Smackdown: Elon Musk refutes phony claims about taking cash from FTX — and exposes his exposers
Did the monied young hipsters of the new media site called Semafor think they were dealing with an idiot?
Seems they've made that mistake with Elon Musk, and Musk exposed their flamin' hot hypocrisy for all to see.
According to RebelNews:
Elon Musk is taking a newly-launched publication, favoured by the elites in Washington D.C., to task for its coverage of Sam Bankman-Fried and its ties to the disgraced crypto mogul.
Semafor, which was launched by former NYT columnist and Buzzfeed's chief Ben Smith, accused Musk of taking funds from Bankman-Fried to finance his purchase of Twitter.
The publication insinuated that Musk took $100 million in funding from Bankman-Fried, who is accused of misappropriating funds from his crypto venture FTX to a sister company called Alameda in a Ponzi scheme to rival that of disgraced financier Bernie Madoff’s.

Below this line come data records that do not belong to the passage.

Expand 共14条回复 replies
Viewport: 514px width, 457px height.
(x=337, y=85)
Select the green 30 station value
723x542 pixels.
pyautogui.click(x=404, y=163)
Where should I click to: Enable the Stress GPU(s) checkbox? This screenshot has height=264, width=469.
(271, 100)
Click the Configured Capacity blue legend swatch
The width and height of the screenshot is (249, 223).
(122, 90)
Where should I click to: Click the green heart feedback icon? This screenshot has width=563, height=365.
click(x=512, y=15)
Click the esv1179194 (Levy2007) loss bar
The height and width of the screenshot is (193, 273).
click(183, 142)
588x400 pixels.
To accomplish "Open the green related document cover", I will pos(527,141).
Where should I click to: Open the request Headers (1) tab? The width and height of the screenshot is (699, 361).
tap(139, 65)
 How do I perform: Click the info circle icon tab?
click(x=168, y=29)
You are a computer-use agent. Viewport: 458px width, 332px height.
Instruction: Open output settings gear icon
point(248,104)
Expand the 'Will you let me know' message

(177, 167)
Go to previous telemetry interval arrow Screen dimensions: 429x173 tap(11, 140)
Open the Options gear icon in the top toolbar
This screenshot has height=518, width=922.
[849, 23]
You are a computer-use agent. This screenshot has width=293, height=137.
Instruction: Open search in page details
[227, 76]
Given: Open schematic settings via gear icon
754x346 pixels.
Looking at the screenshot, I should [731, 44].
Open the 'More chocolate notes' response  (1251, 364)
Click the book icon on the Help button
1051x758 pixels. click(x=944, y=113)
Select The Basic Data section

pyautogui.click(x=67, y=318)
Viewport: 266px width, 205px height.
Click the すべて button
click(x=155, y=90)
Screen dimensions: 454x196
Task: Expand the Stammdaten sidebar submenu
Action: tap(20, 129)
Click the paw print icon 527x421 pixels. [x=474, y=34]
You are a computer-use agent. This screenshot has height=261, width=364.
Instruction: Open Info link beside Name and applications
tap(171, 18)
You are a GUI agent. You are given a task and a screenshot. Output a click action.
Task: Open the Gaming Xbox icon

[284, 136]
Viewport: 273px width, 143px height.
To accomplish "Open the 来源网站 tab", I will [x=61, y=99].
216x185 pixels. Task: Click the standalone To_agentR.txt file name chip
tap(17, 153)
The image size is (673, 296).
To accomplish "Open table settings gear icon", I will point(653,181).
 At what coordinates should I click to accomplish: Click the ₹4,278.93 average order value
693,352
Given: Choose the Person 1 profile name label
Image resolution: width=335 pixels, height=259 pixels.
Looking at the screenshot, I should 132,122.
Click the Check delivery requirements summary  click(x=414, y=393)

Ummm, well, no. It seems that a text-message coming from the Bankman-Fried side (see here) showed an exchange between Bankman-Fried (known as SBF) and Musk.
SBF, oozily qualifying his offer as "totally understand" if Musk wanted to say 'no,' asked about joining with Musk in his purchase of Twitter. Bankman-Fried claimed to already invested a $100 million stake in the company that he would "love to roll" in with Musk. Musk, who didn't know the guy, asked who the heck was texting him, After that, he fliply told SBF he was "welcome to roll" -- as a private investor.
That was no big old partnership, as Semafor suggested. If Bankman-Fried wanted to buy Twitter shares before Musk took over, he could if he wanted, same as anyone else. Musk's text signaled a brushoff.
But it wasn't the way Semafor reported it. Now that SBF has gone bankrupt and down in flames, Semafor wanted to spread around the news that Musk was affiliated somehow with Sam Bankman-Fried, whose name these days is mud.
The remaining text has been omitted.